_Exercise prompt_. Lay out the lines below as a Markdown table with the columns Row and Line, skipping blank lines and omitting the pictures. Begin at the first line and stop after the line containing "at that location.".

[Stored records]
○ ○ ○ ○

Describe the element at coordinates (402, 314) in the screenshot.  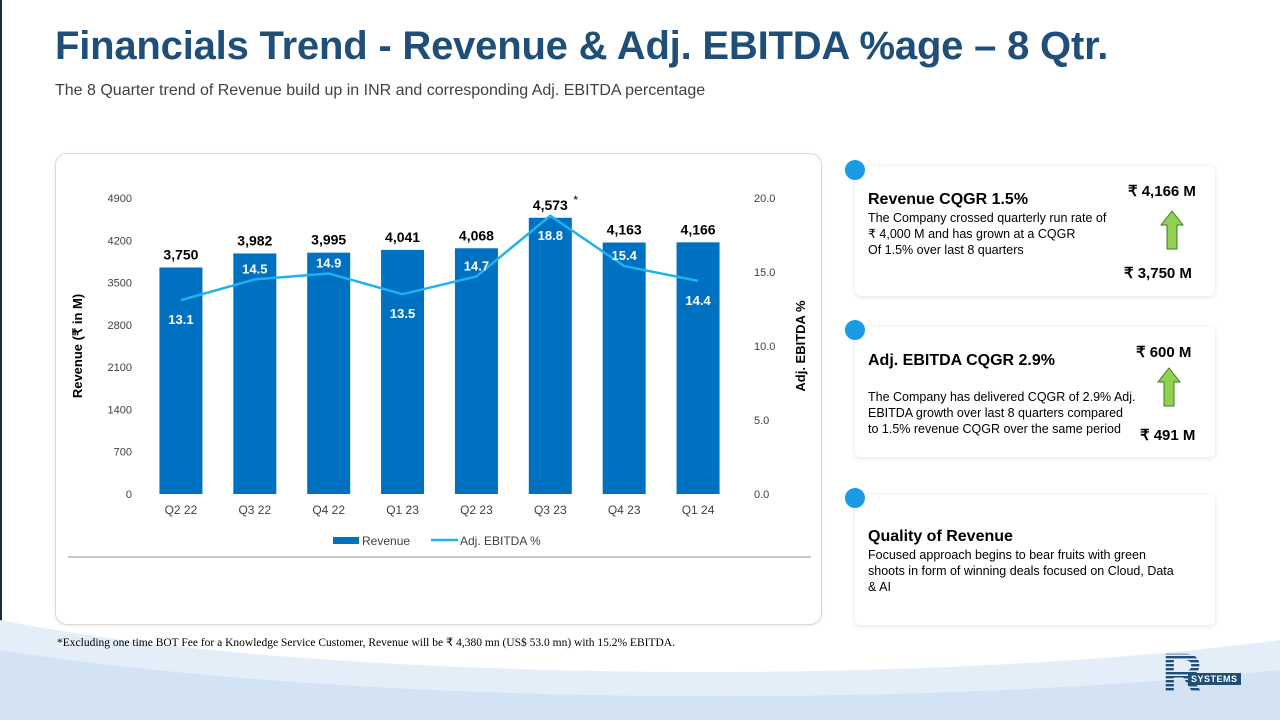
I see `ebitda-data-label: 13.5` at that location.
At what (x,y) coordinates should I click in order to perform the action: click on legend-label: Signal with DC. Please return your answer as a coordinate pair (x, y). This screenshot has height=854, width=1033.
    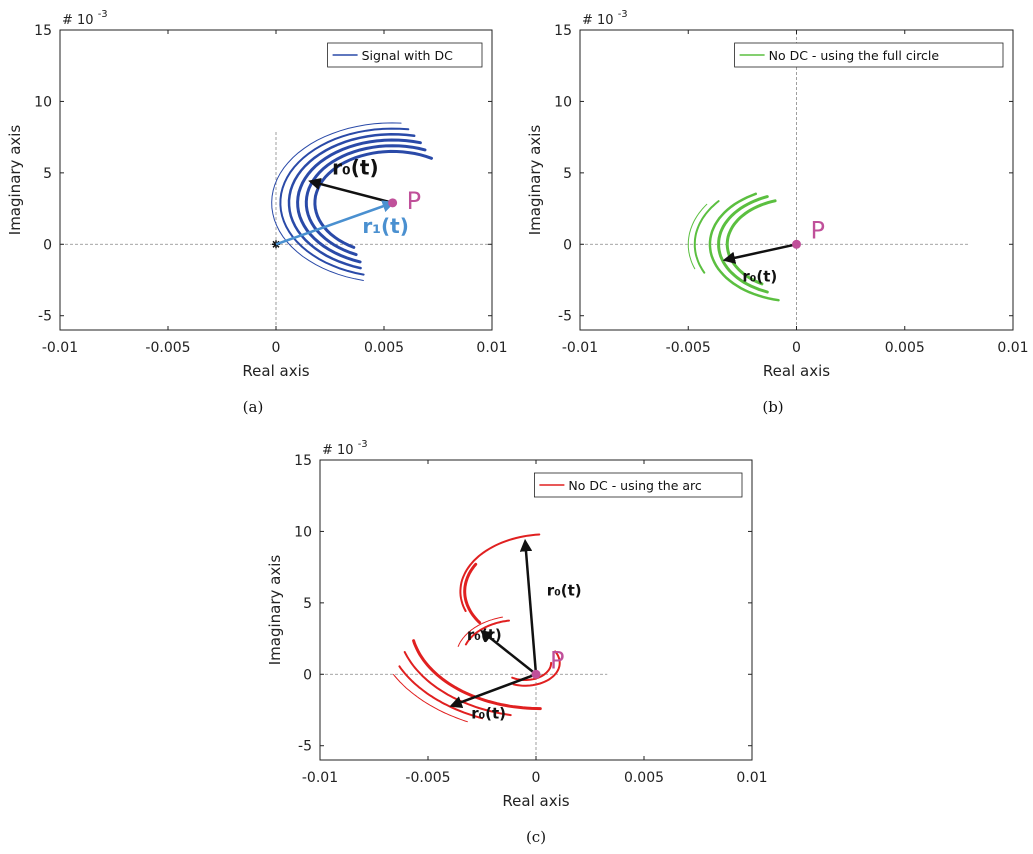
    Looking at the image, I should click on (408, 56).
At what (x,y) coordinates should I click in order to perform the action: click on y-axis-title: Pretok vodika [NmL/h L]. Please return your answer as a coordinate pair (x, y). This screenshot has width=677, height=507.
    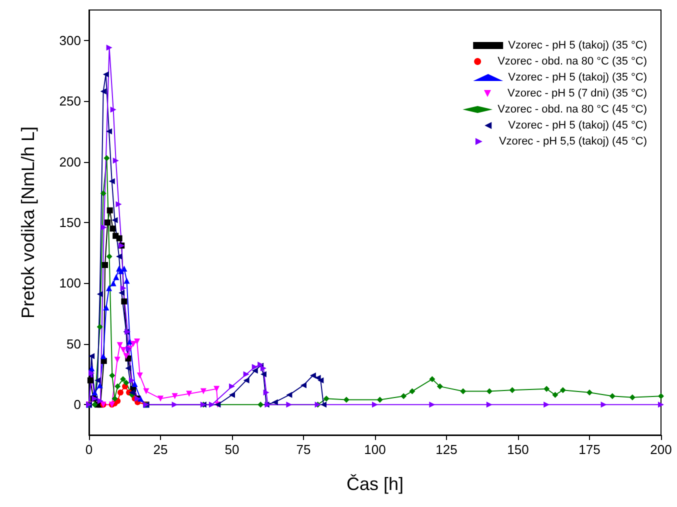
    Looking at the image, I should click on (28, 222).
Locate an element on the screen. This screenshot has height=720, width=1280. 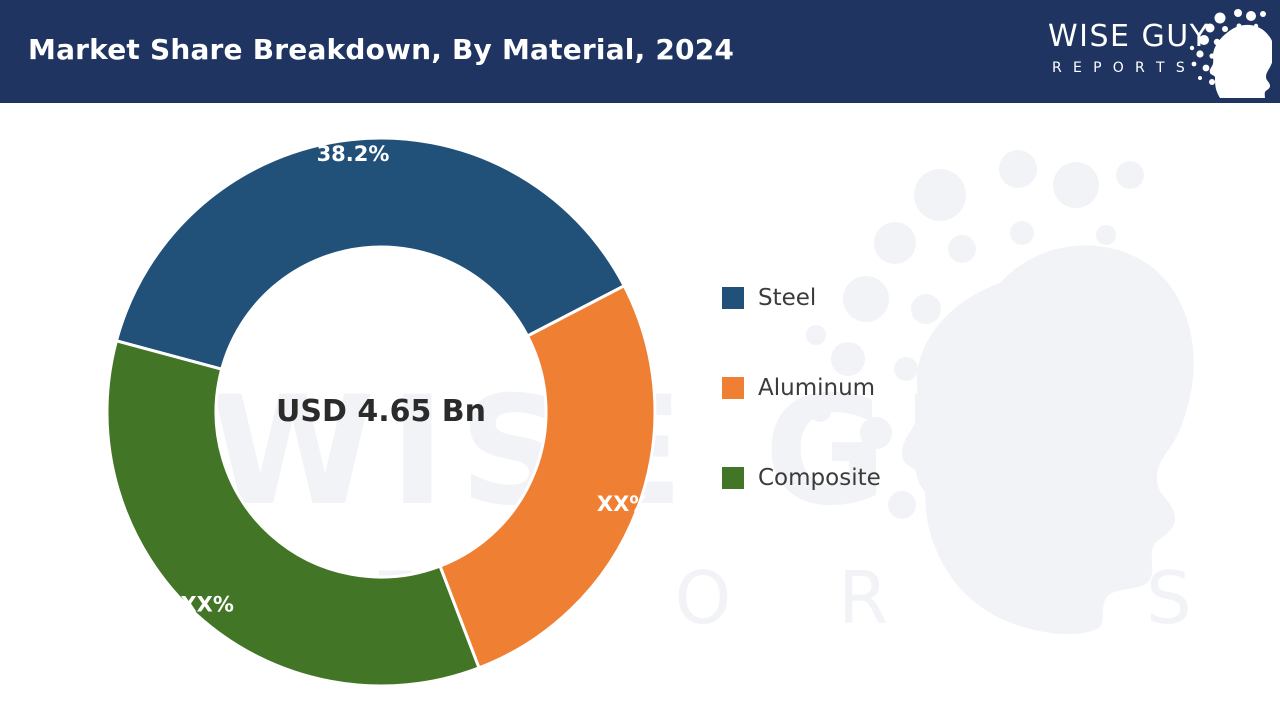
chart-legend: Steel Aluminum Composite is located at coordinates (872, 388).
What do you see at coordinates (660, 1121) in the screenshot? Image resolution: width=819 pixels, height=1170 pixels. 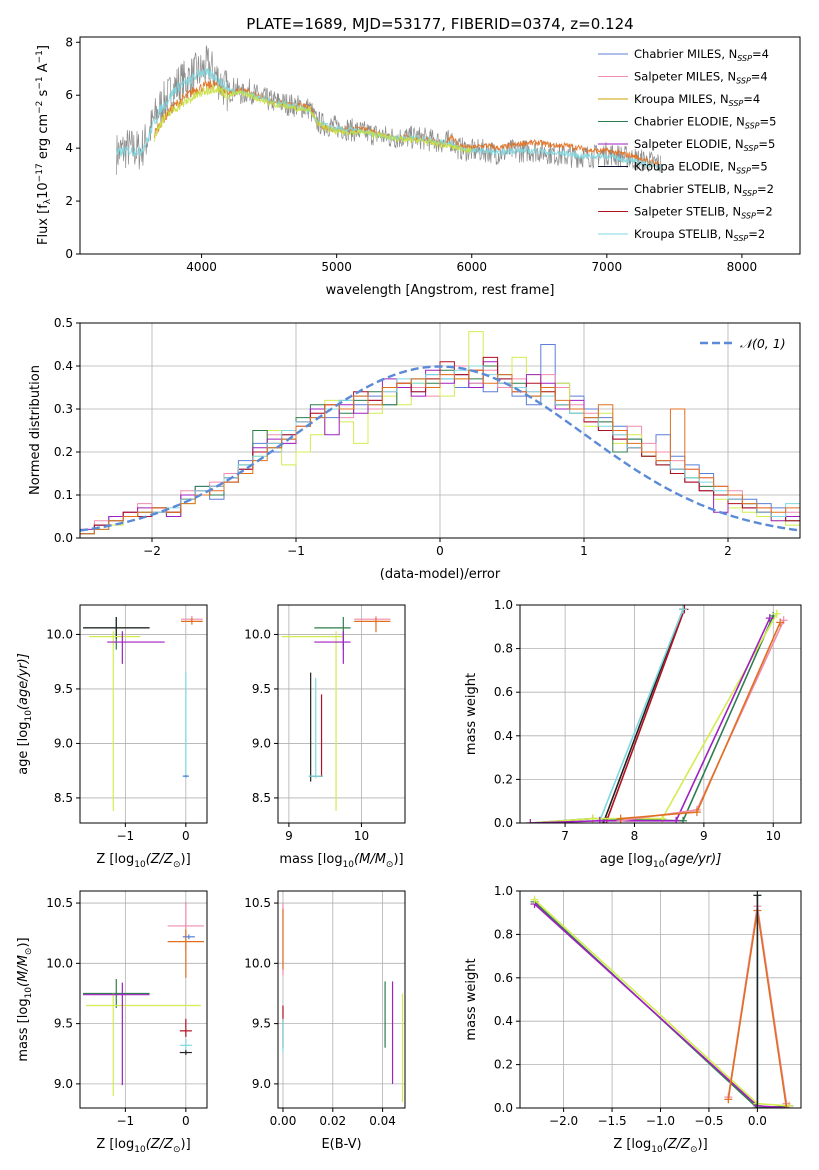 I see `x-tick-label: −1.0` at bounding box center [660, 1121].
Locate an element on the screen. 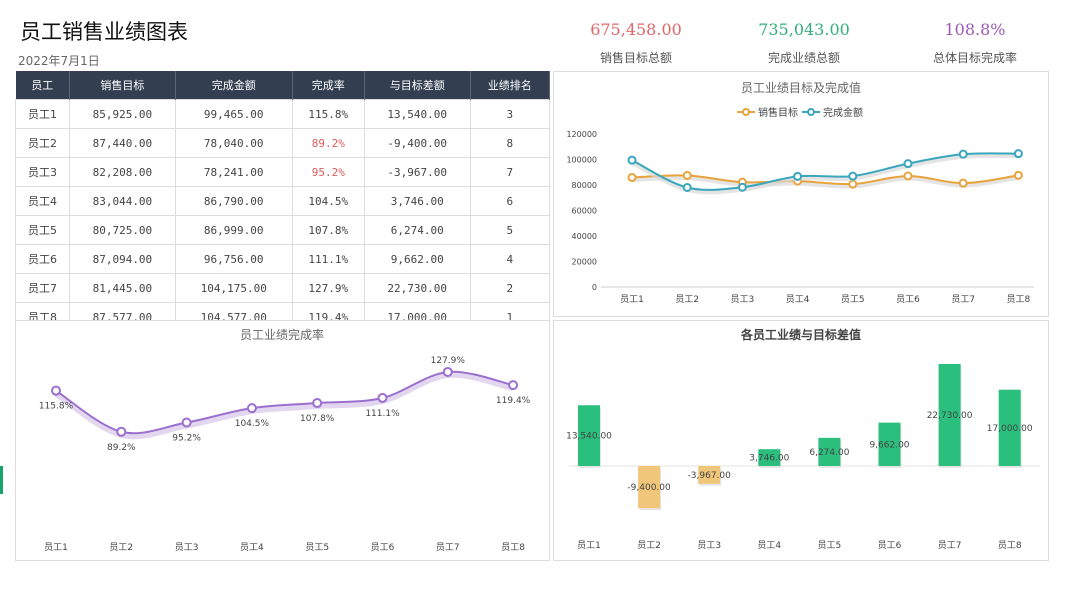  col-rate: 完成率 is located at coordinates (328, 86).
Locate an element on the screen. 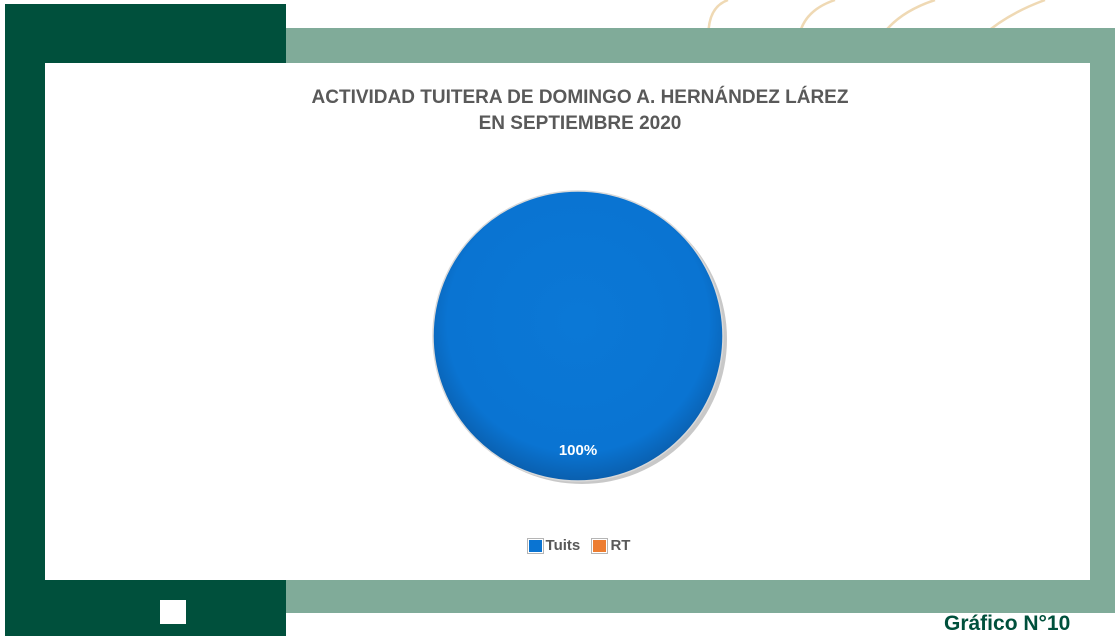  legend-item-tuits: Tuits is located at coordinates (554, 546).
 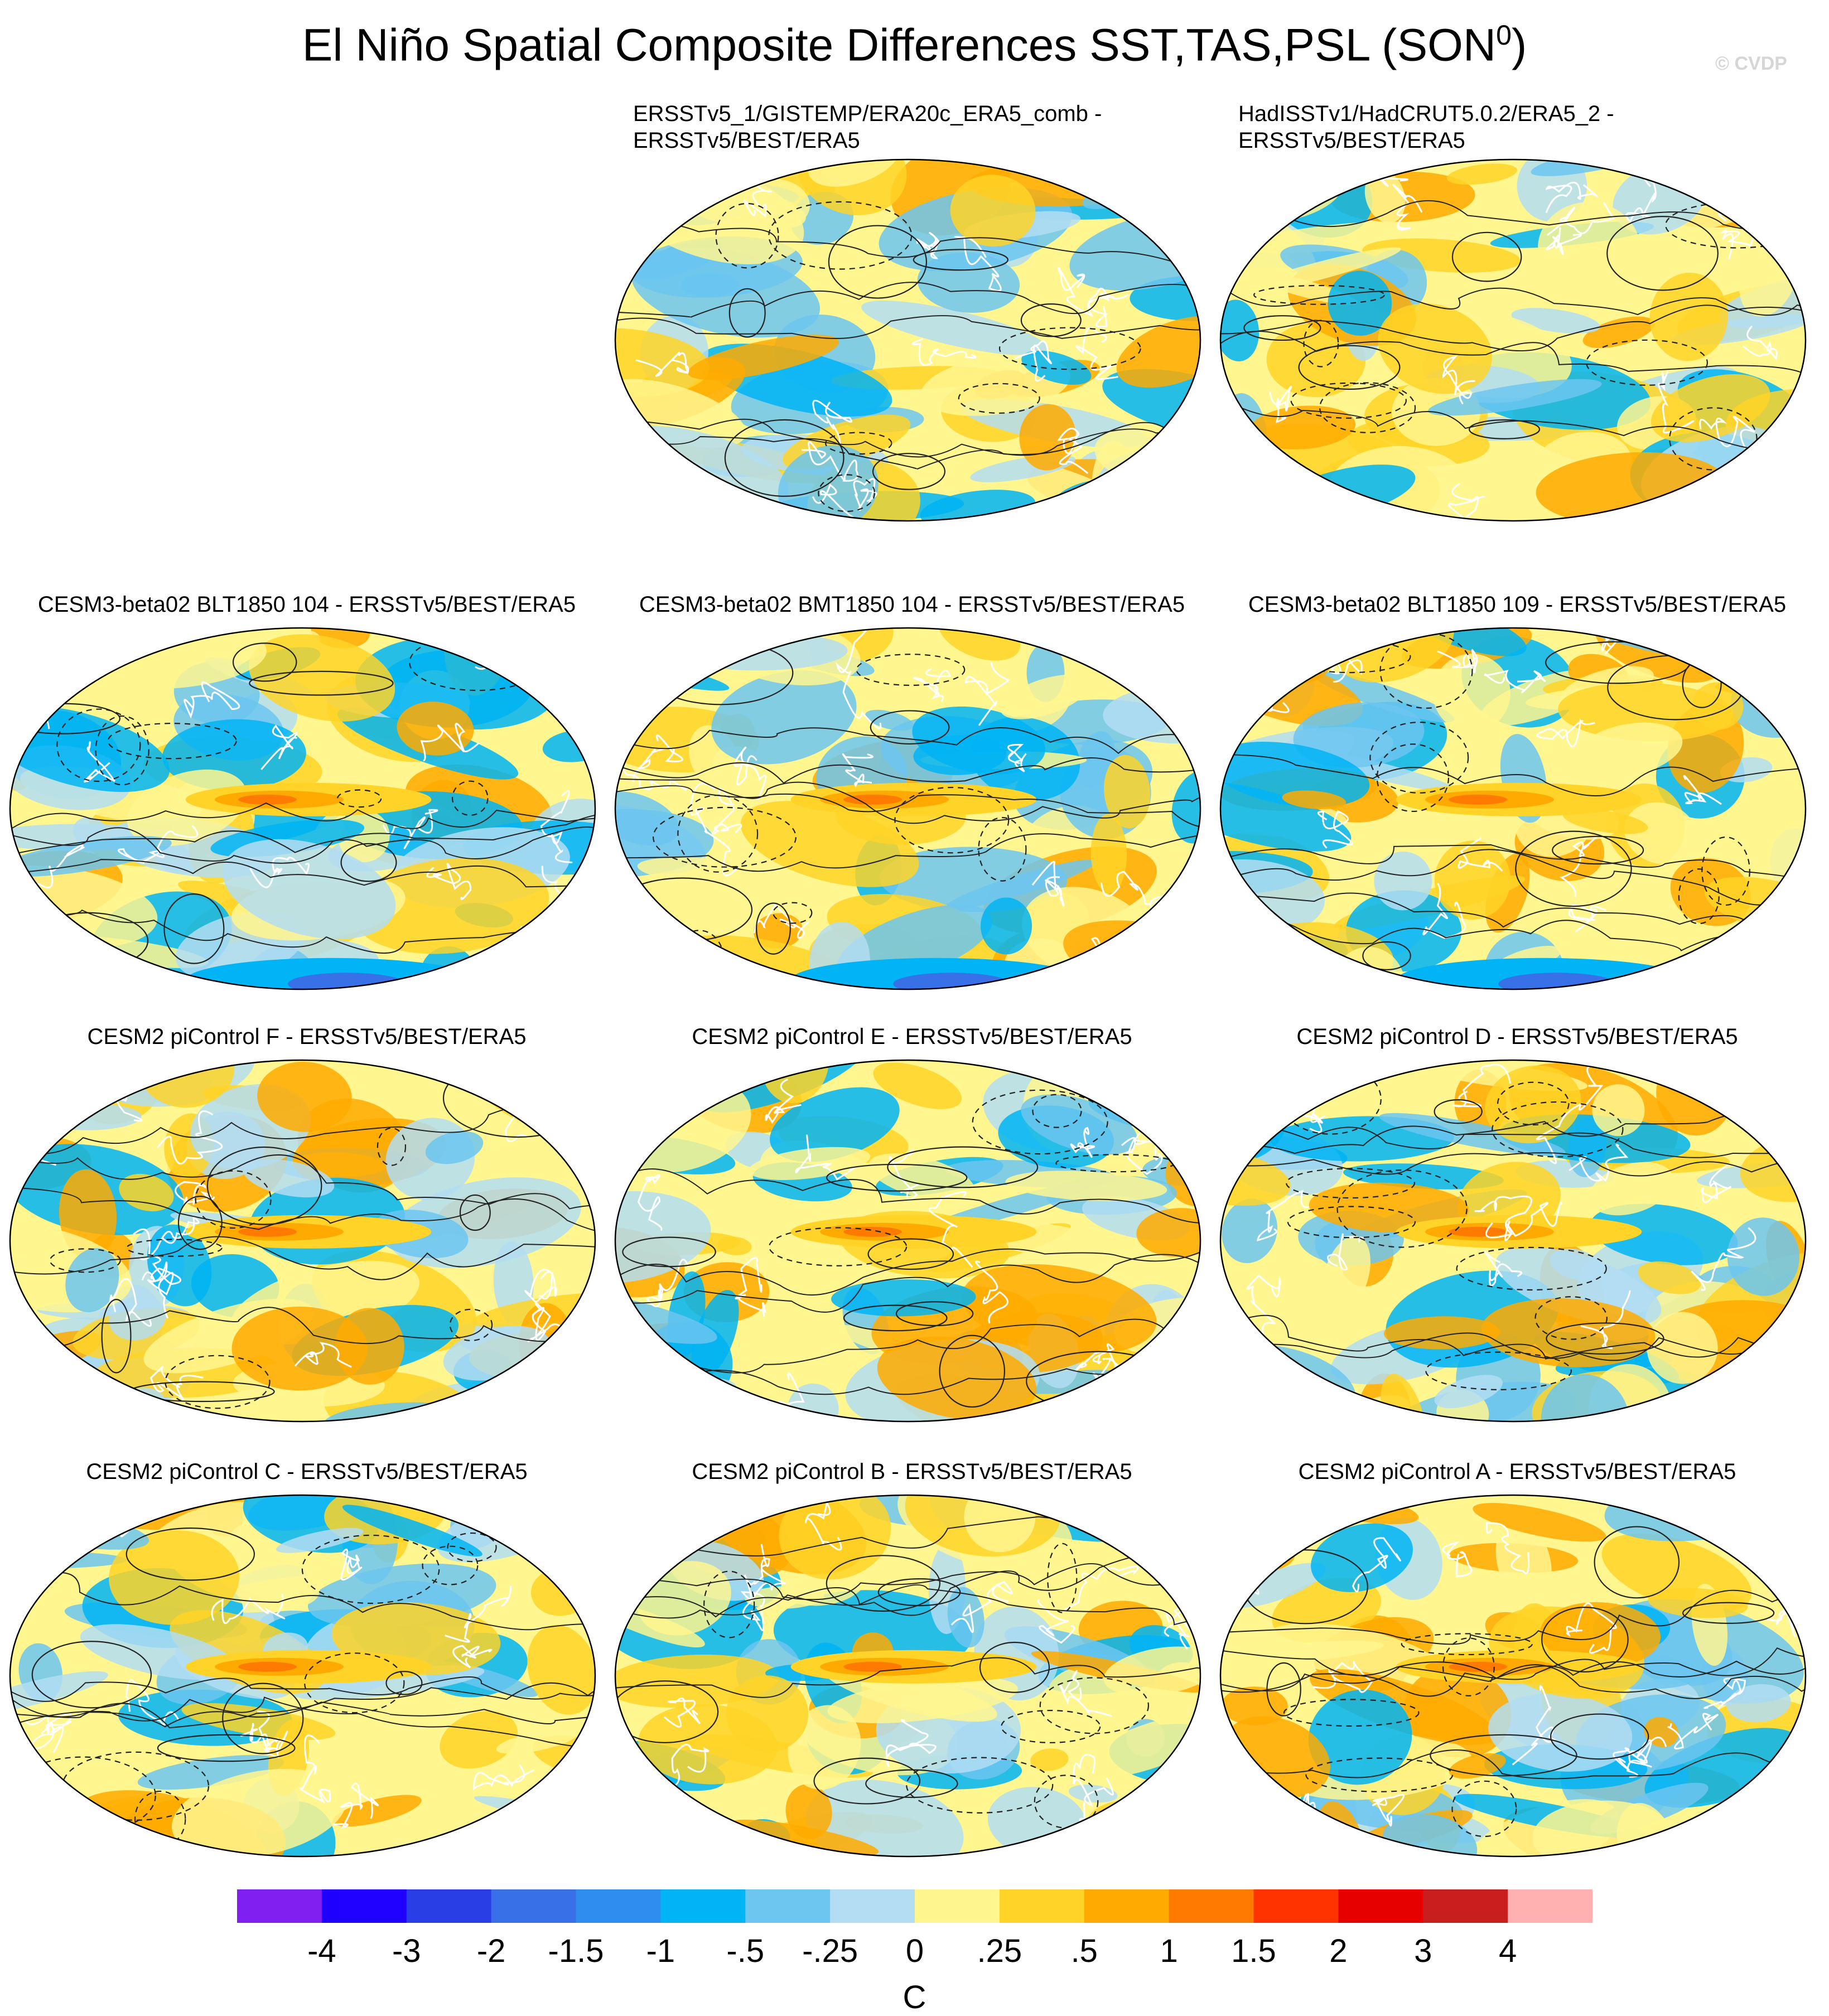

○ ○ ○ ○

_Answer area_.
| Row | Line |
|---|---|
| 1 | Describe the element at coordinates (402, 314) in the screenshot.   |
| 2 | I see `ebitda-data-label: 13.5` at that location. |